In a 4 to 3 vote, the FASB voted yesterday (April 10, 2013) to move ahead and re-release the New Lease Accounting Exposure draft which will be converged with that of the International Accounting Standards Board (IASB). The divided FASB vote underscores just how difficult the process of establishing new guidelines for leases has been. The proposed rules postulate two different methods to account for leases.

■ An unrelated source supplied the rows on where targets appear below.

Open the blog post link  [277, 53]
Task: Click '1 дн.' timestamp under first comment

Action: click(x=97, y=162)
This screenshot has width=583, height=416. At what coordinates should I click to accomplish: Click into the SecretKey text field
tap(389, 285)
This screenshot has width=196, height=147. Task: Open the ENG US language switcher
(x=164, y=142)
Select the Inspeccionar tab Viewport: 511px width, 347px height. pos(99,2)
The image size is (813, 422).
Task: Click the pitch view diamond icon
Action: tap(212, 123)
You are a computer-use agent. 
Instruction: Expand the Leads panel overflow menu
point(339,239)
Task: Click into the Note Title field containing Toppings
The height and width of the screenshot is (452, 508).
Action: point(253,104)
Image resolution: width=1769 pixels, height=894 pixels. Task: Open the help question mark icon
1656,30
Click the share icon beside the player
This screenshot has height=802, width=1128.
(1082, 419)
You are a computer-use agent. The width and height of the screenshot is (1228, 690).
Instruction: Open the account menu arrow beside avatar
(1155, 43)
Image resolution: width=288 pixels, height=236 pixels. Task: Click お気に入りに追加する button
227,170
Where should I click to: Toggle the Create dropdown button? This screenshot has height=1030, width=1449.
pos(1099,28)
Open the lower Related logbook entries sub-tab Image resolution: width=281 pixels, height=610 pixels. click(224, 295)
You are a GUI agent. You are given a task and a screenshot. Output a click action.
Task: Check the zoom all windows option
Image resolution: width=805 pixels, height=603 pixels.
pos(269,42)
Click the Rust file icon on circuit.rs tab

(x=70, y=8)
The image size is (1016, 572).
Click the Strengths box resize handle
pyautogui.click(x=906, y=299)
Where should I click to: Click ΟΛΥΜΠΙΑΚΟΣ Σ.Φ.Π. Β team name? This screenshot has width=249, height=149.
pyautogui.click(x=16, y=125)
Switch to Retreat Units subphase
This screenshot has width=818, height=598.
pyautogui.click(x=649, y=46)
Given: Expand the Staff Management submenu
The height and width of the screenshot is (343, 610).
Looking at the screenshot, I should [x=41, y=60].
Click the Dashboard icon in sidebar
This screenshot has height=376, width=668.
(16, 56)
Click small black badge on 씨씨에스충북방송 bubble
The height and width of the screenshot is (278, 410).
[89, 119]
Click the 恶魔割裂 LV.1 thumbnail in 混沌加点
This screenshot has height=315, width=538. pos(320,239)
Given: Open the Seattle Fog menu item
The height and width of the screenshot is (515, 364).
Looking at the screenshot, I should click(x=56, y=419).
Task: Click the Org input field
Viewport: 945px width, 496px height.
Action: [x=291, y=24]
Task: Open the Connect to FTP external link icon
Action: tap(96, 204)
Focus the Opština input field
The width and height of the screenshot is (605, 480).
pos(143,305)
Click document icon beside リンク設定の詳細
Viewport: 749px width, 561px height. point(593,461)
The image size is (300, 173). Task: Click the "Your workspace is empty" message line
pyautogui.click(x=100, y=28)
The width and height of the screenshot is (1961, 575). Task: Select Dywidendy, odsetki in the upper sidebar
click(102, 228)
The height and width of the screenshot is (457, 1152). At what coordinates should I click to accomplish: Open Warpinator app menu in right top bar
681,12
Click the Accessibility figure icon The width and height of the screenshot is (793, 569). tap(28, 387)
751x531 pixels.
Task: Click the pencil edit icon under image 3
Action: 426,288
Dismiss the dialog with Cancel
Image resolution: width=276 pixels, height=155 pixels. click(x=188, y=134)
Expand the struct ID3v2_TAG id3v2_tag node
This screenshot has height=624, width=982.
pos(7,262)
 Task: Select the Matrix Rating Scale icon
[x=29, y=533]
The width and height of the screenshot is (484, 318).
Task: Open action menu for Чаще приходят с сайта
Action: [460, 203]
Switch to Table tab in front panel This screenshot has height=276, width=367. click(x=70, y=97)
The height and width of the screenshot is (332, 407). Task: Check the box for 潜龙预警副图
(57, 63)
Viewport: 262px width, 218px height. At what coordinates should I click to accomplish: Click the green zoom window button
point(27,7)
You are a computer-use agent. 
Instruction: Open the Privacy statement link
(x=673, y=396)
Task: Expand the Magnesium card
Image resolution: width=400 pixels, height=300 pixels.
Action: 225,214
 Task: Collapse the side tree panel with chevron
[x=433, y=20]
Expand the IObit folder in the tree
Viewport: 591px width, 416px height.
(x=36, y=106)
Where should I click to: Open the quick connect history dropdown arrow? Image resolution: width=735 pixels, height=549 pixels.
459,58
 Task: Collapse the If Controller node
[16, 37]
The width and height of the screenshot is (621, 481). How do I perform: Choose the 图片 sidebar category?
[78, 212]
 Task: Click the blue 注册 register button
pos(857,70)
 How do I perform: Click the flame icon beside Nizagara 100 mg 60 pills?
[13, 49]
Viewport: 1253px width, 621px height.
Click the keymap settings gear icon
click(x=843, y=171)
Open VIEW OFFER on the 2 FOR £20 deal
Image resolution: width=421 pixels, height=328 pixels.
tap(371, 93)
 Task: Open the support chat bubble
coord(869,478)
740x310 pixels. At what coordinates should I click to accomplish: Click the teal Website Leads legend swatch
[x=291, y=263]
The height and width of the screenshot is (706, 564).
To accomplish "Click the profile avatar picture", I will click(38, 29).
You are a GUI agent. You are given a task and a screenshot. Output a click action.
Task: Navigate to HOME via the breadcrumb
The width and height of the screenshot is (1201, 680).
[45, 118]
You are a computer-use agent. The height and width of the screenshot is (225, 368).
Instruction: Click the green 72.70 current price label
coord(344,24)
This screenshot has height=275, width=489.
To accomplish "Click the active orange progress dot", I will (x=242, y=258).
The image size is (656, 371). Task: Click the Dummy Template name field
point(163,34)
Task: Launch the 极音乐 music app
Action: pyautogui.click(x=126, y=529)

In general, equipment and vehicle leases that tend to depreciate significantly during the life of a lease would be accounted for differently from leases of real estate, in which the asset usually does not depreciate and sometimes increases in value over the lease period.
Note: Read the following blogs to learn more about capital and operating leases:
The dissenting members of the board argued that the proposal introduces significant complexity for users because it divulges lease information in multiple places in the financial statements without bringing it all together in one footnote. They believe that the proposal has become complicated because the board has tried to create a single model for all leases when there isn’t agreement on how all leases should be treated.
On the other hand, those supporting the change did so because they felt it represents an improvement over current accounting, where leases are often structured in a way that enables them to escape recognition. They argued that the proposals eliminate the concept where minor changes in the economics will have drastic differences in the balance sheet. The Board plans to re-issue the exposure draft by June 2013.